Dataset excerpt
*****
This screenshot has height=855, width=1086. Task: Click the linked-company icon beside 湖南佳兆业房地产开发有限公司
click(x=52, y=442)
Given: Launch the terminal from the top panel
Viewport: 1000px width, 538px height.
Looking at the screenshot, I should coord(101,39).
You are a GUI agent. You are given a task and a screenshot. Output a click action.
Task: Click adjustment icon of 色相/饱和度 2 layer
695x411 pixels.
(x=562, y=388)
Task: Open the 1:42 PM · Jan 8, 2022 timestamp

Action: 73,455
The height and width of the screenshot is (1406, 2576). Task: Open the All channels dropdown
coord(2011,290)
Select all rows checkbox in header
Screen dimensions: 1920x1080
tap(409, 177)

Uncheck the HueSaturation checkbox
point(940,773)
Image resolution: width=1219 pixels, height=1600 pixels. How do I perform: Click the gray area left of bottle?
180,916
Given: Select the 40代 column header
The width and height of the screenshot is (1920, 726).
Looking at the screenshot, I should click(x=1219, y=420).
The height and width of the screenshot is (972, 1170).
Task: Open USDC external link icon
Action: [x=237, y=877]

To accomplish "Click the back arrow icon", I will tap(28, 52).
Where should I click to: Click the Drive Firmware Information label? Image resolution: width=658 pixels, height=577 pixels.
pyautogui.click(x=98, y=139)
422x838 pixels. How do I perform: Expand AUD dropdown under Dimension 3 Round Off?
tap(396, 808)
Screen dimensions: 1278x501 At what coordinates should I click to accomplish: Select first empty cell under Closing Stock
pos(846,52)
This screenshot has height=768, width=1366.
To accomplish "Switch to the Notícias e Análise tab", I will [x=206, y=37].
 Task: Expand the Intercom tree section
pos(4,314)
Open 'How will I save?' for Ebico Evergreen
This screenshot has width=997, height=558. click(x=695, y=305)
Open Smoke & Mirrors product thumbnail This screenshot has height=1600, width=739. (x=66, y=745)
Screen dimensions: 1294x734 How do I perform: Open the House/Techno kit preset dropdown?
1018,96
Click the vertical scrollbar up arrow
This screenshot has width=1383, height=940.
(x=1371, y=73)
*****
▸ Your instructions: Reproduce the data above verbatim, line for line, without altering any character.

▸ Result below:
This screenshot has height=855, width=1086. Task: Click the linked-company icon beside 湖南佳兆业房地产开发有限公司
click(x=52, y=442)
Given: Launch the terminal from the top panel
Viewport: 1000px width, 538px height.
Looking at the screenshot, I should coord(101,39).
You are a GUI agent. You are given a task and a screenshot. Output a click action.
Task: Click adjustment icon of 色相/饱和度 2 layer
695x411 pixels.
(x=562, y=388)
Task: Open the 1:42 PM · Jan 8, 2022 timestamp

Action: 73,455
The height and width of the screenshot is (1406, 2576). Task: Open the All channels dropdown
coord(2011,290)
Select all rows checkbox in header
Screen dimensions: 1920x1080
tap(409, 177)

Uncheck the HueSaturation checkbox
point(940,773)
Image resolution: width=1219 pixels, height=1600 pixels. How do I perform: Click the gray area left of bottle?
180,916
Given: Select the 40代 column header
The width and height of the screenshot is (1920, 726).
Looking at the screenshot, I should click(x=1219, y=420).
The height and width of the screenshot is (972, 1170).
Task: Open USDC external link icon
Action: [x=237, y=877]

To accomplish "Click the back arrow icon", I will tap(28, 52).
Where should I click to: Click the Drive Firmware Information label? Image resolution: width=658 pixels, height=577 pixels.
pyautogui.click(x=98, y=139)
422x838 pixels. How do I perform: Expand AUD dropdown under Dimension 3 Round Off?
tap(396, 808)
Screen dimensions: 1278x501 At what coordinates should I click to accomplish: Select first empty cell under Closing Stock
pos(846,52)
This screenshot has height=768, width=1366.
To accomplish "Switch to the Notícias e Análise tab", I will [x=206, y=37].
 Task: Expand the Intercom tree section
pos(4,314)
Open 'How will I save?' for Ebico Evergreen
This screenshot has width=997, height=558. click(x=695, y=305)
Open Smoke & Mirrors product thumbnail This screenshot has height=1600, width=739. (x=66, y=745)
Screen dimensions: 1294x734 How do I perform: Open the House/Techno kit preset dropdown?
1018,96
Click the vertical scrollbar up arrow
This screenshot has width=1383, height=940.
(x=1371, y=73)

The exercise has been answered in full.